The five macOS folders you must recognize for Core 2
Objective 1.8 names five folders you should treat as landmarks: /Applications, /Users, /Library, /System, and /Users/Library. Think of them like rooms in a building. Each room has a purpose, and mixing items between rooms creates clutter and security issues.
/Applications stores most installed apps that all users can run. Many macOS apps are "app bundles" that you can drag into this folder.
/Users contains home folders for each local user. This is where personal files live, along with user-level settings and caches.
/Library holds system-wide support files and settings that apply to the whole Mac. If something in this folder changes, multiple users may feel it.
/System contains core macOS components. On modern macOS, you typically read from this location, not write to it.
/Users/Library (also shown as ~/Library inside a user account) stores per-user support files, preferences, and caches. It matters because two users on the same Mac can run the same app with different settings.
macOS separates system files from user files for stability and safety. If everyday work lived next to core OS components, a single mistake could harm the whole machine. This split also supports least privilege, because standard users shouldn't need to touch the operating system to do normal work.
A quick path guide, absolute paths vs what you see in Finder
Finder shows a friendly view of storage, but the exam expects you to recognize UNIX-style absolute paths that start with /. In other words, /Applications is a real folder at the top level of the startup disk, even if Finder labels the disk with a name like "Macintosh HD".
Also, Finder hides some locations by default. The user Library folder is the classic example. You might not see /Users/username/Library unless you use Finder's Go menu or change view settings.
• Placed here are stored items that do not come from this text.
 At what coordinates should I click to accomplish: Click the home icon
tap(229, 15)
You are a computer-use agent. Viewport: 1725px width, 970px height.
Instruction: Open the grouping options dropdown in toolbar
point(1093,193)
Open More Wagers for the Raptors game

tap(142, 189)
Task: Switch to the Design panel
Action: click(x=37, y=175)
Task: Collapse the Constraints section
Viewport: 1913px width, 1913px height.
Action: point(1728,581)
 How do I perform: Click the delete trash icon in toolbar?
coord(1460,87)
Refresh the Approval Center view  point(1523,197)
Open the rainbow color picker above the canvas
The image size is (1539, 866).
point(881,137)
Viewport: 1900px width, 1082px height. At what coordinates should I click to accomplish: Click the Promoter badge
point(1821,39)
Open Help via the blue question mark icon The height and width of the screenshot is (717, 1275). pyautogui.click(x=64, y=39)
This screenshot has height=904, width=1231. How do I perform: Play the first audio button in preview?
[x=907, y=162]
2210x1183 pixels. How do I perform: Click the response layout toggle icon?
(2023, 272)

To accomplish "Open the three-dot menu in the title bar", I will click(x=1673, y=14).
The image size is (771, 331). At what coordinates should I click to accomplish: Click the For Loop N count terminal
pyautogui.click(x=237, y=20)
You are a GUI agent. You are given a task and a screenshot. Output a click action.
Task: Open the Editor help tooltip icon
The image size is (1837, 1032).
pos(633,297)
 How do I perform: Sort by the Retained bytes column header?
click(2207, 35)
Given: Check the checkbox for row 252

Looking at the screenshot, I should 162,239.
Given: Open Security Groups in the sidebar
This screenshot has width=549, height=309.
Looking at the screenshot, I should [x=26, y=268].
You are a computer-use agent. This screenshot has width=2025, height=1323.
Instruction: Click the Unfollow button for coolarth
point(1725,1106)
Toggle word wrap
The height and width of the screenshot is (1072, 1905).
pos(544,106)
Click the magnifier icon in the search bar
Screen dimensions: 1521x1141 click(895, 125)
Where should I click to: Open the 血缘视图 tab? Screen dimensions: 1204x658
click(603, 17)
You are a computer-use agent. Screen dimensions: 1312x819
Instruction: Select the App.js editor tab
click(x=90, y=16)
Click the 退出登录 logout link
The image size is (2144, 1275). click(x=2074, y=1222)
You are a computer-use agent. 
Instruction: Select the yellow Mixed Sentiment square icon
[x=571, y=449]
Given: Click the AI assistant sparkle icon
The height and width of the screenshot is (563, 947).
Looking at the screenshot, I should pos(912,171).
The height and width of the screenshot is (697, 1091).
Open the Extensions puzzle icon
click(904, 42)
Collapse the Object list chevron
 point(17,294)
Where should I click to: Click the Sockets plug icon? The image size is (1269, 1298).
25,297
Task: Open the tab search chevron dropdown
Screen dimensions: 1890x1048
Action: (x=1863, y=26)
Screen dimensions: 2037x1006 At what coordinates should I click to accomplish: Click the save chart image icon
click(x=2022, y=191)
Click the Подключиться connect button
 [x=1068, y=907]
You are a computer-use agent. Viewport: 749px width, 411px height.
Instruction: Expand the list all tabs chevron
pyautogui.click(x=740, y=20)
A helpful rule: if the path starts with
/System, treat it as "look, don't touch" during routine support.
This difference between what Finder shows and what the file system contains can explain why a user says, "The folder isn't there," while it exists in the correct path.
What changes on Apple silicon and newer macOS versions
Newer macOS versions, including those common on Apple silicon Macs, place stronger limits on modifying system files. A major change is the read-only system volume design, which makes many core OS items harder to alter, even for admin accounts.
From an exam perspective, this protection changes your mindset more than the folder names. You can still identify /System and describe its purpose, but you should assume you won't "fix" most issues by moving system files around. Instead, you verify settings, check storage, confirm permissions, and use approved tools or updates.
This matters during troubleshooting because some older habits are now unsafe or ineffective. For example, copying files into /System to "replace" something is not a normal fix on modern macOS. When the OS protects itself, your first steps should focus on user space and supported repair actions.
What belongs in each folder, and what can go wrong
Knowing the folder names is only step one. The real skill is matching a symptom to the right location, then making a safe first check. In support work, the safest checks are usually observation steps: confirm where something is stored, verify free space, and review security prompts. After that, you can choose a targeted change.
/Applications, where apps live and why drag-and-drop installs work
Most Mac apps live in /Applications as .app bundles. That design is why drag-and-drop installs work so often: the app's internal files stay packaged together. As a result, placing the app in /Applications makes it available to all users, and it keeps the system organized.
A common problem is duplicate apps. Users download an app, run it from Downloads, then later install a second copy into /Applications.